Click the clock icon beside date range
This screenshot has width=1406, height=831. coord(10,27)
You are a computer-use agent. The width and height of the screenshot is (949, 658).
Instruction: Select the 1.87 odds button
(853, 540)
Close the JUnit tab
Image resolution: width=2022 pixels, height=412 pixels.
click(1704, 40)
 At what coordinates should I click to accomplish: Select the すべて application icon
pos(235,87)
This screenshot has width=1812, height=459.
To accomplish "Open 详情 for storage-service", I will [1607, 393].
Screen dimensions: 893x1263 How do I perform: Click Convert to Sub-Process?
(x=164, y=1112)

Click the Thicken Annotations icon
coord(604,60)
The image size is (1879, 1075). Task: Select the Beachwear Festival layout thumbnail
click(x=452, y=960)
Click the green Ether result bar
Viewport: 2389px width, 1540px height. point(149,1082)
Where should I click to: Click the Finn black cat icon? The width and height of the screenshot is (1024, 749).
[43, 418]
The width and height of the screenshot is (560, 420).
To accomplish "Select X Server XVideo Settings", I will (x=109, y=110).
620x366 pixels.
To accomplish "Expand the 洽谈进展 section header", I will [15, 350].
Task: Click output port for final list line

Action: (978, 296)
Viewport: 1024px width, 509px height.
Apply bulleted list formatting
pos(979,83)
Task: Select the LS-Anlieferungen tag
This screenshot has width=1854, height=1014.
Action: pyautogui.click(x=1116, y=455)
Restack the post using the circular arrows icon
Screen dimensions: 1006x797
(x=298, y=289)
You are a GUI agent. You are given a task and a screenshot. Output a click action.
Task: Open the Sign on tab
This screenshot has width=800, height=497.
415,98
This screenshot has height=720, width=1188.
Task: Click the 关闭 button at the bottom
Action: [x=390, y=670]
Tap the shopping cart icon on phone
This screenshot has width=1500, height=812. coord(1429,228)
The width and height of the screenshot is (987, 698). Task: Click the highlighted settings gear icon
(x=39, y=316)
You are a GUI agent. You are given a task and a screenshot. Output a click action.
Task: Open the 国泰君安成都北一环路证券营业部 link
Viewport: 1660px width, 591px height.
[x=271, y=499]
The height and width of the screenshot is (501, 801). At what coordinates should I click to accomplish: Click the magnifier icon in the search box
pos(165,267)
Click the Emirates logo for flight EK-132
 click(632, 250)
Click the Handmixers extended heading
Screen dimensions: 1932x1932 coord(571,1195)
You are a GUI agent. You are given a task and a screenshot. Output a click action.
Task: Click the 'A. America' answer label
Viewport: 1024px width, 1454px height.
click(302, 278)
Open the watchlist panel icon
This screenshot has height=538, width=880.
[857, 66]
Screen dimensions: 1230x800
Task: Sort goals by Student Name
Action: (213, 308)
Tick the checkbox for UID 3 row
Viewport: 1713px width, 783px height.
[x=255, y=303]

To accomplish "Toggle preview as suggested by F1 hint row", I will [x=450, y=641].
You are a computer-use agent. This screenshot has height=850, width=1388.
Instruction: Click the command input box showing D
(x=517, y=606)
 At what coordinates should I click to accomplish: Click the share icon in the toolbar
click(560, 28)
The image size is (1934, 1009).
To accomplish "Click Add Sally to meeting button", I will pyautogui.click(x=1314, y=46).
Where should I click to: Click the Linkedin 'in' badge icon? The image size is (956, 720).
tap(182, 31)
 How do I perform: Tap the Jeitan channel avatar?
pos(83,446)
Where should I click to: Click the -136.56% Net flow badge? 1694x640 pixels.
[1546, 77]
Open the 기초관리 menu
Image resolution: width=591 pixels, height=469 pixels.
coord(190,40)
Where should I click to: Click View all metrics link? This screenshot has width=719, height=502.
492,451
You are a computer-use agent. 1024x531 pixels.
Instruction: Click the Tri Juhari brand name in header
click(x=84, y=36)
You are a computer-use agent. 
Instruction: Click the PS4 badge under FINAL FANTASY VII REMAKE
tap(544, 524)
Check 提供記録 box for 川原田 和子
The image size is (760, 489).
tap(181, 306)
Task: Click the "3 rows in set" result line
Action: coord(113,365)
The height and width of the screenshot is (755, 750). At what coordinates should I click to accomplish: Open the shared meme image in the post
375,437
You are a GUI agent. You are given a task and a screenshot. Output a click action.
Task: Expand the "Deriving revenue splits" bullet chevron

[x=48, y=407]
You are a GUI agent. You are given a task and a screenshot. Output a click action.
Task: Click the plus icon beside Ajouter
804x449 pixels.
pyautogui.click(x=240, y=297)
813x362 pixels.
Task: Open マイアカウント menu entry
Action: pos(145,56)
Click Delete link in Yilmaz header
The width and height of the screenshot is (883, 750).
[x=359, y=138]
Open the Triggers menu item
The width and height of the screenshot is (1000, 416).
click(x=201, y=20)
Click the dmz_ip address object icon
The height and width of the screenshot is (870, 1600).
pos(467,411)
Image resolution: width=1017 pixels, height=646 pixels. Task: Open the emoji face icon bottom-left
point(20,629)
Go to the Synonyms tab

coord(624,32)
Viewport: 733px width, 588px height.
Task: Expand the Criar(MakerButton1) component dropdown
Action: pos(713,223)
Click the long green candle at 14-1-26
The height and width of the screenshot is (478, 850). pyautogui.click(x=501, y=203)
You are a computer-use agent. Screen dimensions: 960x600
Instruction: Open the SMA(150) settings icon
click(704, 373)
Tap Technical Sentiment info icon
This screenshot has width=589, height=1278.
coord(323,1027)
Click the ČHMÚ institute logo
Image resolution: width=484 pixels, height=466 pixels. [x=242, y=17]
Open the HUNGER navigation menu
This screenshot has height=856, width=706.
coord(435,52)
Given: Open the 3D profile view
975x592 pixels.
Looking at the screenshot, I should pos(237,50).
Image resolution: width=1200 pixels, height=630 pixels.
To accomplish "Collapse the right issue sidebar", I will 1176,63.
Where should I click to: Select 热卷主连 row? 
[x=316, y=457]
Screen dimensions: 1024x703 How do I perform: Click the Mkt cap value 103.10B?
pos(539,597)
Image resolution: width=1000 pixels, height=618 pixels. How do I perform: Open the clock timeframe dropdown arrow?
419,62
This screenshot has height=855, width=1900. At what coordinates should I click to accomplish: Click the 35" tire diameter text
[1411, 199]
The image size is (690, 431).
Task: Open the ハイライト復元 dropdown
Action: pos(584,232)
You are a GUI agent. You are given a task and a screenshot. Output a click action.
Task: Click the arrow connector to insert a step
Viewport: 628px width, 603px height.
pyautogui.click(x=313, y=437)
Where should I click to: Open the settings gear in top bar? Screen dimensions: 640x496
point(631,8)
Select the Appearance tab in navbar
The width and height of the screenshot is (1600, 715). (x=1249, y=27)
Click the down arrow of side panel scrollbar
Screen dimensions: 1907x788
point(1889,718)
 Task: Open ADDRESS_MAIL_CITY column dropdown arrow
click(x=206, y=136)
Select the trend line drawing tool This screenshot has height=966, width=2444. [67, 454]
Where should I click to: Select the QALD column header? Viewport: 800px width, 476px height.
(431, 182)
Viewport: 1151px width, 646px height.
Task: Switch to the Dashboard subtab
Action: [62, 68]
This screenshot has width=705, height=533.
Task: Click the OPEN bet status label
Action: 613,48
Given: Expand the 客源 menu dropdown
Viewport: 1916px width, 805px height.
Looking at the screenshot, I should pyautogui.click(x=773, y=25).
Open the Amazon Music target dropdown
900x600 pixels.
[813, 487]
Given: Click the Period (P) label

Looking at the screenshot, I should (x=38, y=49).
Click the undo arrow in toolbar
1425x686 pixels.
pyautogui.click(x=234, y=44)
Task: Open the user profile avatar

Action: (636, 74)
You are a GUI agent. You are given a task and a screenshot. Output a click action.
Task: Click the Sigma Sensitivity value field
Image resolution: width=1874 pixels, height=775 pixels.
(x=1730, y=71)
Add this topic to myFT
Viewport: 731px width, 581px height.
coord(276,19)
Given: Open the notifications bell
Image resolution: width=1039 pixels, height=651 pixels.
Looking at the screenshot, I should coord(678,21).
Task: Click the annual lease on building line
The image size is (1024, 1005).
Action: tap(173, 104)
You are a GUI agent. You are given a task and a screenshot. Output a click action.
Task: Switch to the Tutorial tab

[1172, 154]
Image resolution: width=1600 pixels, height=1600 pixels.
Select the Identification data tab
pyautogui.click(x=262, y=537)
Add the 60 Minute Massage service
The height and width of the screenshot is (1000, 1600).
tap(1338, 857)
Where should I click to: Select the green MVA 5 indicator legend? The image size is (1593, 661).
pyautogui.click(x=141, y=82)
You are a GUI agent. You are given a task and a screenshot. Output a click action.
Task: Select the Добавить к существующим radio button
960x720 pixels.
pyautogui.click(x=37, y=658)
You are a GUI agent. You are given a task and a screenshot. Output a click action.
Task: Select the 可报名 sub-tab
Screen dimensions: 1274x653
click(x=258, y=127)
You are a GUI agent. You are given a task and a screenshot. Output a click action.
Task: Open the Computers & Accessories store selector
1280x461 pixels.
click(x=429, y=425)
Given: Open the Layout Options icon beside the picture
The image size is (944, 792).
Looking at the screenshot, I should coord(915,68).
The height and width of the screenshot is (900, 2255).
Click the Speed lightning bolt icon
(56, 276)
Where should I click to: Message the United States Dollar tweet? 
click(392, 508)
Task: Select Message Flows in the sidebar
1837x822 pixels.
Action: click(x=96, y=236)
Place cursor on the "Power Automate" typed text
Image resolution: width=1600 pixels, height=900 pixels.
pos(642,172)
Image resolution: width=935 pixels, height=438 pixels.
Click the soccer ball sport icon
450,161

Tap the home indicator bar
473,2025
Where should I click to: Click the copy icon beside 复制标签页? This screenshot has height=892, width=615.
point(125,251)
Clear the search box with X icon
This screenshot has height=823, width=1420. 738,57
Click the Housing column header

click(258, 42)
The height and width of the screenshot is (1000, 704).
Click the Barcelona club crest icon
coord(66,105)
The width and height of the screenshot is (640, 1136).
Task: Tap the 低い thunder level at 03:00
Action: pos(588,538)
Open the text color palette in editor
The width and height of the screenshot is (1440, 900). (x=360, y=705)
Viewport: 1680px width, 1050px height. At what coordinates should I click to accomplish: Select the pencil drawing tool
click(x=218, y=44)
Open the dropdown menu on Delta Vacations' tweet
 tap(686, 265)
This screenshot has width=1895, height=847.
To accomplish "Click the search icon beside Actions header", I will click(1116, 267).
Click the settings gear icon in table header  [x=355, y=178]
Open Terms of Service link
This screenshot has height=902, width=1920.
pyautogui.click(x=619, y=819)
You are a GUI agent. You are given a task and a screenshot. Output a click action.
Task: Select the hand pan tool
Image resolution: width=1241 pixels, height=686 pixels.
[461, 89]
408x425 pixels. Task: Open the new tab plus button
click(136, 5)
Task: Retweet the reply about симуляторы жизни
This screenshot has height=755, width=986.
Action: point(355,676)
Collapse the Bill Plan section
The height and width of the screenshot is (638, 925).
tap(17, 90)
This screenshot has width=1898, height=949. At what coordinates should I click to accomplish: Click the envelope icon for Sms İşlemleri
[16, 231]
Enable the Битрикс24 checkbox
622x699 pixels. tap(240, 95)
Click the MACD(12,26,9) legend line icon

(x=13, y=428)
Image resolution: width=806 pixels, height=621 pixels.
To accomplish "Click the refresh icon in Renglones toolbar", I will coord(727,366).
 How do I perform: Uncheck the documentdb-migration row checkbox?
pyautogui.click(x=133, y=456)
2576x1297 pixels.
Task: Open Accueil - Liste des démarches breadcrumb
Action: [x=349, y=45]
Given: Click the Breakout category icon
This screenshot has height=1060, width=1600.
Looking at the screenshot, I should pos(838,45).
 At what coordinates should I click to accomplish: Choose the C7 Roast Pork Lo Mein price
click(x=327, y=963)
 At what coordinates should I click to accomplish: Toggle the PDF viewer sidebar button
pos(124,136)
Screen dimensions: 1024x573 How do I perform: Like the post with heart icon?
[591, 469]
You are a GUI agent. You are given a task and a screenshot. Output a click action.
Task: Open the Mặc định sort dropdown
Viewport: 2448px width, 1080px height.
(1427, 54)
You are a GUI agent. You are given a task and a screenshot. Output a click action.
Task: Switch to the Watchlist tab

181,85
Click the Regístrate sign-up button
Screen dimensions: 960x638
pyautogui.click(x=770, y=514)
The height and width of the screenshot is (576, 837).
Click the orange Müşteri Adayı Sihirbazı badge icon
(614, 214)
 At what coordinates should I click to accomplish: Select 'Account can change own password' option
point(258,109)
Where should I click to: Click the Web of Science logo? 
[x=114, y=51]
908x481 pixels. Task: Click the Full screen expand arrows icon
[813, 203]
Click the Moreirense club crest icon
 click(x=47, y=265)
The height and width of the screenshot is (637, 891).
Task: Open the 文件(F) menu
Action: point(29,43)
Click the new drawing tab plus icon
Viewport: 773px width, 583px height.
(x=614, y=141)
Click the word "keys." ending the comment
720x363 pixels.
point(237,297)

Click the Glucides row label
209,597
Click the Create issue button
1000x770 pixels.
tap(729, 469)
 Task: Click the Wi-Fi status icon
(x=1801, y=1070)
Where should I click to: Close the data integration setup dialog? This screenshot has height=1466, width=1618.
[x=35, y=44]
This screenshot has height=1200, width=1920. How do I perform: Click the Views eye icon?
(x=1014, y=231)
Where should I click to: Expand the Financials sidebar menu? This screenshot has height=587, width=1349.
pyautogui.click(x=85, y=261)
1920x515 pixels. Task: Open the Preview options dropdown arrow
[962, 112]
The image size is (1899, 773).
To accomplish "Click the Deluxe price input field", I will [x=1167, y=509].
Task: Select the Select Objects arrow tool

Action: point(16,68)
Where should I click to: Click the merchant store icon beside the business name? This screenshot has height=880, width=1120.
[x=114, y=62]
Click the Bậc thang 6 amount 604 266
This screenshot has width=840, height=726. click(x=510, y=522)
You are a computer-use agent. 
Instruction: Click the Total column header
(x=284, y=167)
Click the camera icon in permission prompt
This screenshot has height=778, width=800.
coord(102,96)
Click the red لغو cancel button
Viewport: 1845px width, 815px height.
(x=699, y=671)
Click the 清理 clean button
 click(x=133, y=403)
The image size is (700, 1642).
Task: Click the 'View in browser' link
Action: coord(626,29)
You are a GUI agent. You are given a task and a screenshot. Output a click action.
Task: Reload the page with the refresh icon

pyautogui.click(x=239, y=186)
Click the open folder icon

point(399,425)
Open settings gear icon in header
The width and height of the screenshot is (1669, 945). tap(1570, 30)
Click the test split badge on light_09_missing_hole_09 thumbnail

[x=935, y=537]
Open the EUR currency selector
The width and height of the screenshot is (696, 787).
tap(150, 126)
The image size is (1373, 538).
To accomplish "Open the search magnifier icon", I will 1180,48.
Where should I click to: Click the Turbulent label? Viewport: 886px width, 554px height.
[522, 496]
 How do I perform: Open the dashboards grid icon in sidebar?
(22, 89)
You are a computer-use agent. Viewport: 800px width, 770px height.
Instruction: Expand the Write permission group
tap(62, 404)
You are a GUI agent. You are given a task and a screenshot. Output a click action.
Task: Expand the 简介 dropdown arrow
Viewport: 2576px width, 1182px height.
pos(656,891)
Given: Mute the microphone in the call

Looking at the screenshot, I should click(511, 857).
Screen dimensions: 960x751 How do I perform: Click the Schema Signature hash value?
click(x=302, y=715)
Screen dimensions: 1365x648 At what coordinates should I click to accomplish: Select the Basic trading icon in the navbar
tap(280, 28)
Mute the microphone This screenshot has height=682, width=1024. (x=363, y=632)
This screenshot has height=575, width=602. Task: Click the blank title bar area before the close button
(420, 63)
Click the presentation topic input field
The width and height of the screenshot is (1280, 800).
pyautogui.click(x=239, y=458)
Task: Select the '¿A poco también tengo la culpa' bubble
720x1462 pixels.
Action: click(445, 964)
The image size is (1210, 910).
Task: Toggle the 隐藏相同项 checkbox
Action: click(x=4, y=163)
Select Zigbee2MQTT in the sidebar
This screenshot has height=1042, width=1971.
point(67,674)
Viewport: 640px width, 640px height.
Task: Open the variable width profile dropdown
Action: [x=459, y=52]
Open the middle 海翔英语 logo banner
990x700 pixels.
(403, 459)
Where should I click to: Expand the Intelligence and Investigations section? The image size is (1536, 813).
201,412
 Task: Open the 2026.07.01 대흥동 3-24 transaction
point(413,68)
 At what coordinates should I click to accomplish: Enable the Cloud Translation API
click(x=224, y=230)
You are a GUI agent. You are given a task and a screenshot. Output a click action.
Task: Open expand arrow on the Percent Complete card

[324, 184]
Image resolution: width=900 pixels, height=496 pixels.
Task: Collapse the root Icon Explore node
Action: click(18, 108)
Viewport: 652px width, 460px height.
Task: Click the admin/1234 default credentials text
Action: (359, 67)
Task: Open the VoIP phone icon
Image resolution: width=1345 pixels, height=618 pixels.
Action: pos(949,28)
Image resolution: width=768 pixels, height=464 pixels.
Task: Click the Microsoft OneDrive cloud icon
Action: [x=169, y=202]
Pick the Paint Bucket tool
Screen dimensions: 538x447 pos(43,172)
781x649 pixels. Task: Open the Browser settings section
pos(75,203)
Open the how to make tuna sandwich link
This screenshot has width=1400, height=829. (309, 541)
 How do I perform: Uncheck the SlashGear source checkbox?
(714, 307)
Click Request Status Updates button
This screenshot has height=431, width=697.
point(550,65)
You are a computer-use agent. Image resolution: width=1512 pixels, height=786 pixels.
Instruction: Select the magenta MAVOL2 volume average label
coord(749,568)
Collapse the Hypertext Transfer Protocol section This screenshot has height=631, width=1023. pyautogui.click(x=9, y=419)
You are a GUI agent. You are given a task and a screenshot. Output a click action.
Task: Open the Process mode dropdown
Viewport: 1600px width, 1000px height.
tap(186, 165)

**What you should do**
Where the line holding "Where should I click to: Click the Linkedin" appears in the listing above, start reproducing exactly, and end with the line holding "Open the Triggers menu item".

**Task result**
Where should I click to: Click the Linkedin 'in' badge icon? The image size is (956, 720).
tap(182, 31)
 How do I perform: Tap the Jeitan channel avatar?
pos(83,446)
Where should I click to: Click the -136.56% Net flow badge? 1694x640 pixels.
[1546, 77]
Open the 기초관리 menu
Image resolution: width=591 pixels, height=469 pixels.
coord(190,40)
Where should I click to: Click View all metrics link? This screenshot has width=719, height=502.
492,451
You are a computer-use agent. 1024x531 pixels.
Instruction: Click the Tri Juhari brand name in header
click(x=84, y=36)
You are a computer-use agent. 
Instruction: Click the PS4 badge under FINAL FANTASY VII REMAKE
tap(544, 524)
Check 提供記録 box for 川原田 和子
The image size is (760, 489).
tap(181, 306)
Task: Click the "3 rows in set" result line
Action: coord(113,365)
The height and width of the screenshot is (755, 750). At what coordinates should I click to accomplish: Open the shared meme image in the post
375,437
You are a GUI agent. You are given a task and a screenshot. Output a click action.
Task: Expand the "Deriving revenue splits" bullet chevron

[x=48, y=407]
You are a GUI agent. You are given a task and a screenshot. Output a click action.
Task: Click the plus icon beside Ajouter
804x449 pixels.
pyautogui.click(x=240, y=297)
813x362 pixels.
Task: Open マイアカウント menu entry
Action: pos(145,56)
Click Delete link in Yilmaz header
The width and height of the screenshot is (883, 750).
[x=359, y=138]
Open the Triggers menu item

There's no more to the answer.